NBFormat Does Not Recognize Indentation
z3ht opened this issue · comments
Hello,
Thanks for the awesome tool! I would like to use it for a project I'm working on but have the following issue:
NBFormat does not recognize indentation levels people set for their notebook's JSON file (more info: https://jupyter-notebook.readthedocs.io/en/latest/frontend_config.html#example-changing-the-notebook-s-default-indentation). This is a problem because when a notebook with more than one space for indentation is formatted by NBFormat, all lines are rewritten to use single spaced indentation. As a result, the git diff is unreadable.
I propose the following two possible solutions (either would work):
- NBFormat could parse how many spaces are used in a file and default to using that many spaces when writing JSON back to that file
- NBFormat could accept an
indent
option within thenbformat.write
function allowing users to specify how many spaces should be used
I suspect the second possible solution would be easier and therefore the better option.
Problem Walkthrough
Original nb JSON (note the double-space indent):
"cells": [
{
"cell_type": "markdown",
"metadata": {
"nbgrader": {
"grade": false,
"locked": true,
"schema_version": 3,
"solution": false
},
"id": "peZlh40I73Ql"
},
"source": [
"# Deep Learning\n",
"\n",
"In this exercise, you will use a deep neural network to predict the values of houses based on some provided input data. You will use keras to build the model. Below is a description of how the keras models are set up."
]
},
...
}
After a call to nbformat.write(nb=nb, fp=notebook_path, version=nbformat.NO_CONVERT)

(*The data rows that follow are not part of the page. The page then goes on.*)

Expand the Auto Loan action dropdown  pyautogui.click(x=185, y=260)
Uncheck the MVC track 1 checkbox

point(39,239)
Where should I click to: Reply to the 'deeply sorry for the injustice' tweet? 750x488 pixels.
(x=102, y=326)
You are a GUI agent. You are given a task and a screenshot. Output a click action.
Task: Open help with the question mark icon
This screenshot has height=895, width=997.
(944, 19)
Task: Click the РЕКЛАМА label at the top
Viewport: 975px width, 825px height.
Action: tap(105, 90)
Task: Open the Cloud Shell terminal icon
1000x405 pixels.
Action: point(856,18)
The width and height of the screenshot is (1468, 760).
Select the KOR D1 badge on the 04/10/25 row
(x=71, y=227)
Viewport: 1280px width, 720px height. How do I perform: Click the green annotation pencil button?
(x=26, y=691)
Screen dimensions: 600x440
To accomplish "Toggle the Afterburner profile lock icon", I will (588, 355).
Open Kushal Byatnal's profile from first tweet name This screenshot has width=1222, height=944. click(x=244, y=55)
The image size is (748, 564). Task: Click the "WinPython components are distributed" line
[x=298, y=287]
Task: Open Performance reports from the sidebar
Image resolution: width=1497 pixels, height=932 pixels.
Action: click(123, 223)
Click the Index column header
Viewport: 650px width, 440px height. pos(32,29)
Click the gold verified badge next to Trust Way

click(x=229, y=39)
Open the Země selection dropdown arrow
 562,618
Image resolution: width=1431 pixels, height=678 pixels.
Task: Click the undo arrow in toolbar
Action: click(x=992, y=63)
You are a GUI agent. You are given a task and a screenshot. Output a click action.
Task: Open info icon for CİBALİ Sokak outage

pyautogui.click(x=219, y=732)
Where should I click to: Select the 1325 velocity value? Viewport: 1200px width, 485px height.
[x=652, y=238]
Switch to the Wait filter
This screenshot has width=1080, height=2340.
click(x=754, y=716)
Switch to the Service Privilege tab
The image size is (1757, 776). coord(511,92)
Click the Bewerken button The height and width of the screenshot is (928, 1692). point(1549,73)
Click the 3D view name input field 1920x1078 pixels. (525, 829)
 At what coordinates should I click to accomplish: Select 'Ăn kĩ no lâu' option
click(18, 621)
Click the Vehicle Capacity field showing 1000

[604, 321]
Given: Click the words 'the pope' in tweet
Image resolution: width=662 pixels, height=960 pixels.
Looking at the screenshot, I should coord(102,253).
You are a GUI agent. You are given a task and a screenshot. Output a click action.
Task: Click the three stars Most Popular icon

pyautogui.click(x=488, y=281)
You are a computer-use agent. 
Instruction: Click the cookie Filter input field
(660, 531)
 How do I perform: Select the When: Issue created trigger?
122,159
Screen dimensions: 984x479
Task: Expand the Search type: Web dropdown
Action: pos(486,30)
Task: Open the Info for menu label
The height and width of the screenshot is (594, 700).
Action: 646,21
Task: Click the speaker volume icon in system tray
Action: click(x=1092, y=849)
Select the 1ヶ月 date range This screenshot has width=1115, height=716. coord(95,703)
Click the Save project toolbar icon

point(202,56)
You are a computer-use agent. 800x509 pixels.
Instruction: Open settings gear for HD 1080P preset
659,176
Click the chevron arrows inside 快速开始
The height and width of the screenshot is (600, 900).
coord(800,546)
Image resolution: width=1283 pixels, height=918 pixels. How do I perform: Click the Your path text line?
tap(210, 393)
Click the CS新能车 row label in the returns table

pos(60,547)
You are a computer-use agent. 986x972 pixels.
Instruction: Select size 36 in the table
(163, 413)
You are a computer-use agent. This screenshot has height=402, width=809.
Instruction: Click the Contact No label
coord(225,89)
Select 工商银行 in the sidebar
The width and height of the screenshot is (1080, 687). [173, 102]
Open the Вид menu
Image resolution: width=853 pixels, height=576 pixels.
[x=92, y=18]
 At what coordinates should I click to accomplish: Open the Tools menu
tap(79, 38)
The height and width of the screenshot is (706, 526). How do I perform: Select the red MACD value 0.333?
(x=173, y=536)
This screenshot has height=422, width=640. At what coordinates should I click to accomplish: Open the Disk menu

, the following is the JSON output (note the single-space indent):
"cells": [
{
"cell_type": "markdown",
"metadata": {
"id": "peZlh40I73Ql",
"nbgrader": {
"grade": false,
"locked": true,
"schema_version": 3,
"solution": false
}
},
"source": [
"# Deep Learning\n",
"\n",
"In this exercise, you will use a deep neural network to predict the values of houses based on some provided input data. You will use keras to build the model. Below is a description of how the keras models are set up."
]
},
...
}
Best,
Andrew
IMO, the fixed indentation reduces line noise in diffs. Avoiding line noise in diffs justifies setting the indentation level to a fixed indent.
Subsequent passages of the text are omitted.